I am learning Dask to make my Python projects more efficient and scalable. To understand its performance better, I wrote a script comparing the computation time of Pandas and Dask when calculating the mean of a column in a large dataset. Here's my code:
import pandas as pd
import dask.dataframe as dd
import time
from memory_profiler import memory_usage
filename = "large_dataset_3.csv"
df_pd = pd.read_csv(filename)
df_dask = dd.read_csv(filename, blocksize=75e6)
start = time.time()
mean_pd = df_pd["points"].mean()
stop = time.time()
print(f"Pandas Mean Computation Time {stop - start:.5f} seconds")
start = time.time()
mean_dask = df_dask["points"].mean()pute(num_workers=4)
stop = time.time()
print(f"Dask Mean Computation Time {stop - start:.5f} seconds")

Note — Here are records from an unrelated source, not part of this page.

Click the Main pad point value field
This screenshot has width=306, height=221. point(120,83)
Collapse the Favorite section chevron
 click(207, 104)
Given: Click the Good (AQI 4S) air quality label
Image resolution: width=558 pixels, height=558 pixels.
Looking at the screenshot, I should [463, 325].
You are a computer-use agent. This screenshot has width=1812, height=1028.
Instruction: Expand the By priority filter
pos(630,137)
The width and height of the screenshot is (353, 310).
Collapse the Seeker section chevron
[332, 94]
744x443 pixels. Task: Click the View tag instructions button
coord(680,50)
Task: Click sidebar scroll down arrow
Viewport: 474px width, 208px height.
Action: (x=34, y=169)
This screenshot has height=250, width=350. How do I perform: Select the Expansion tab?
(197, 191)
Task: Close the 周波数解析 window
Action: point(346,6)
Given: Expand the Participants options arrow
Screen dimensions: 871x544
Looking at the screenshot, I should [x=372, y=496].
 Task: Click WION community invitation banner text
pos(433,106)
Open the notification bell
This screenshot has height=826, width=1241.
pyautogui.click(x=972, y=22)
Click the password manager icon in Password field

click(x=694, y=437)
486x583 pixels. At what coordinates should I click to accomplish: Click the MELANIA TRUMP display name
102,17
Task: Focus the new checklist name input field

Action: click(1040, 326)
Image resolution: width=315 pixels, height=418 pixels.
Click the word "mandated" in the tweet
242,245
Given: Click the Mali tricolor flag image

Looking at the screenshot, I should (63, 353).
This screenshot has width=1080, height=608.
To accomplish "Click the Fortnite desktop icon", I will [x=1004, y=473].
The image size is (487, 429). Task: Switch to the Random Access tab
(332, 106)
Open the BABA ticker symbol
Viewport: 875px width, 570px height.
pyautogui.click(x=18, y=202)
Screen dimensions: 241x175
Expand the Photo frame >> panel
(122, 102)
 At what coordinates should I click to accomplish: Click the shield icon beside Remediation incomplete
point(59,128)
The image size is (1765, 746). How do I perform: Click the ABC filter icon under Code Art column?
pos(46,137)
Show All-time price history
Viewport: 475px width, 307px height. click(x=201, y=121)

When I run this script, I find that Pandas computes the mean in about 0.02 seconds, while Dask takes more than 4.5 seconds. This result is surprising because I expected Dask to be faster due to its parallel processing capabilities.
For context:
The dataset (large_dataset_3.csv) contains 100 million rows, with a total size of 292.4 MB.
My system specs are:
Processor: Intel® Core™ i5-8365U × 8 (4 cores, 8 threads)
RAM: 16 GB
My Questions:
Why is Dask slower than Pandas in this scenario? Are there optimizations or configurations I can apply to make Dask perform better?